Our approach over the last few years has been to replicate changes in the ICC class to CAC customers one year later. So this change to CAC tariffs is generally consistent with this approach.
Now, as we’ve mentioned earlier, with 2016-17 being our foundation year, once the last reforms are made to the CAC class, I do expect that structures for the ICC and CAC classes will remain steady out to 2020. With reforms now discussed at a high level, I’d like to spend a bit of time talking about our forecast revenues before looking at detail at some of our tariff calculations.
And you’ll see on the chart on your screen that moving forward our revenue requirements are falling.
This is making it easier to make structural changes without substantially impacting customers, while also keeping our revenues on the same trajectory over the longer term.
Many of you will know, in October as year that the AER substituted its previous April determination with several adjustments to financing costs and allowed expenditure forecasts.
Now this, combined with revenue adjustments for under-recoveries in previous years, increased the revenue we need to recover in 2016-17 prices by around 1.5% compared to 2015-16 prices.
Of course, the revenues we are allowed to recover in our final determination for 2016-17 are still well below what we were allowed to recover in 2014-15.
It is important to re-emphasise that our charges are only a proportion of a retail customers’ bill. And those blocks above that dark blue represent transmission, and path through costs for the solar bonus scheme. These costs are not for our services, and are largely outside of our control as a distribution business, but we do pass them on through our Network Use of System charges.
Now as a result of higher transmission charges from Powerlink – I think it is around a 9% increase – the overall network charge does increase for some customers.

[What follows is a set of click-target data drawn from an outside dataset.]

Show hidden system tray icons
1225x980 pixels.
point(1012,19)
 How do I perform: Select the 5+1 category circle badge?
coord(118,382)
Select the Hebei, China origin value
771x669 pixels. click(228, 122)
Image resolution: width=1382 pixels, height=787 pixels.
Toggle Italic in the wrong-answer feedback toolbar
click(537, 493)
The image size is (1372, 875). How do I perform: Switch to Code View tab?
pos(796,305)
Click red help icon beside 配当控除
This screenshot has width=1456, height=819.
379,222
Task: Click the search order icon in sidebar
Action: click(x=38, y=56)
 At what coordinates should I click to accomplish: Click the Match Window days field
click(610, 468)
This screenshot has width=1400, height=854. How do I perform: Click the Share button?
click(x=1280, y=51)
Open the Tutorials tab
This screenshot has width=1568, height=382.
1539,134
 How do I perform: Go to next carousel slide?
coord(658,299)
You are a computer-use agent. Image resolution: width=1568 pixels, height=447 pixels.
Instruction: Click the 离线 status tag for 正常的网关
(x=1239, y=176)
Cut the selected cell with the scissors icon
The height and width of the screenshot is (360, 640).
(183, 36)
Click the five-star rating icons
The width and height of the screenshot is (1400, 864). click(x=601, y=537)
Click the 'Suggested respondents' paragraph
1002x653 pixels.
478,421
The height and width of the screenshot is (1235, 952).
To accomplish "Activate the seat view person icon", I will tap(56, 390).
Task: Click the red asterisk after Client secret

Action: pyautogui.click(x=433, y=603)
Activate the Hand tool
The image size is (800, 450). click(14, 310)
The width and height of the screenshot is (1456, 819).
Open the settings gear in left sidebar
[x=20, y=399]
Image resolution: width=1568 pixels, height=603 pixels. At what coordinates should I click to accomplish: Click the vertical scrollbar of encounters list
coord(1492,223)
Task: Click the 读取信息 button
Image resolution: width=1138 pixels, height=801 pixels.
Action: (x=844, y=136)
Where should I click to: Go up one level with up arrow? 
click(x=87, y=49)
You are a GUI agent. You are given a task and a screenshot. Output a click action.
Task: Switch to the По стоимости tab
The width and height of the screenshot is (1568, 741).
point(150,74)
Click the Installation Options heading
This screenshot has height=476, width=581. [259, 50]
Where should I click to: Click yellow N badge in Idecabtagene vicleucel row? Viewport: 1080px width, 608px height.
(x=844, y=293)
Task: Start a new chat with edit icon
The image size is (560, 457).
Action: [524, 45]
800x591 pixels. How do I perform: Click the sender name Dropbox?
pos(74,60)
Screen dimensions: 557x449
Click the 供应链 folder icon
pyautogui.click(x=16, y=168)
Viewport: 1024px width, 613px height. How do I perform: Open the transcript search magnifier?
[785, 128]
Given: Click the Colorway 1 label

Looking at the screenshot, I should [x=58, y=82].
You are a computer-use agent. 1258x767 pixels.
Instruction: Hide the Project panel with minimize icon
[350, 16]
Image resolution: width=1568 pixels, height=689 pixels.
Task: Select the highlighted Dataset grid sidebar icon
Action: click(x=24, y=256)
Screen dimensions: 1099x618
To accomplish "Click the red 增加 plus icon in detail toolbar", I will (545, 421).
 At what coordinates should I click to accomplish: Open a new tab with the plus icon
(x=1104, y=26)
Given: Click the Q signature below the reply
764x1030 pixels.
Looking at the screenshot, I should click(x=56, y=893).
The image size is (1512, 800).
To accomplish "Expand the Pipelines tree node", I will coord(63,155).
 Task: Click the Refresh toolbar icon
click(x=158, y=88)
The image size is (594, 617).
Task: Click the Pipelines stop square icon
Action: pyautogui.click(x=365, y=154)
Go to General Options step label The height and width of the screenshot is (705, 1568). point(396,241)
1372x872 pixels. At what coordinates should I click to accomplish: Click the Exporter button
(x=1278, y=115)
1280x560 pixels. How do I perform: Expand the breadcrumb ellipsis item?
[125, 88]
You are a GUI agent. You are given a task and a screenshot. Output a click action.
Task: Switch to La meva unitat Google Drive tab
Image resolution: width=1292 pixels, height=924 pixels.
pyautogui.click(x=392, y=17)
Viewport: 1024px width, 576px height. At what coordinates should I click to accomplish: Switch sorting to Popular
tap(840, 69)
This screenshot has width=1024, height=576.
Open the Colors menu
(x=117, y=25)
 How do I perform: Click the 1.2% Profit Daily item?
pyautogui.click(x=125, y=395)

Larger customers in particular, those in this tariff class, tend to have a higher proportion of transmission costs being passed through and this will be reflected in the costs that are being passed through to you.
The good news around the corner from a transmission perspective is that the AER’s final determination for Powerlink will apply to prices in 2017-18.
And Powerlink have advised us that charges passed through to us are likely to fall by around 25% in that year. Similarly, if we get a good stream of warm overcast weather for the remainder of the year, we are also confident that we will slightly over-recover on our revenues in 15-16 and we we’ll also pass this back to customers through lower prices in 2017-18.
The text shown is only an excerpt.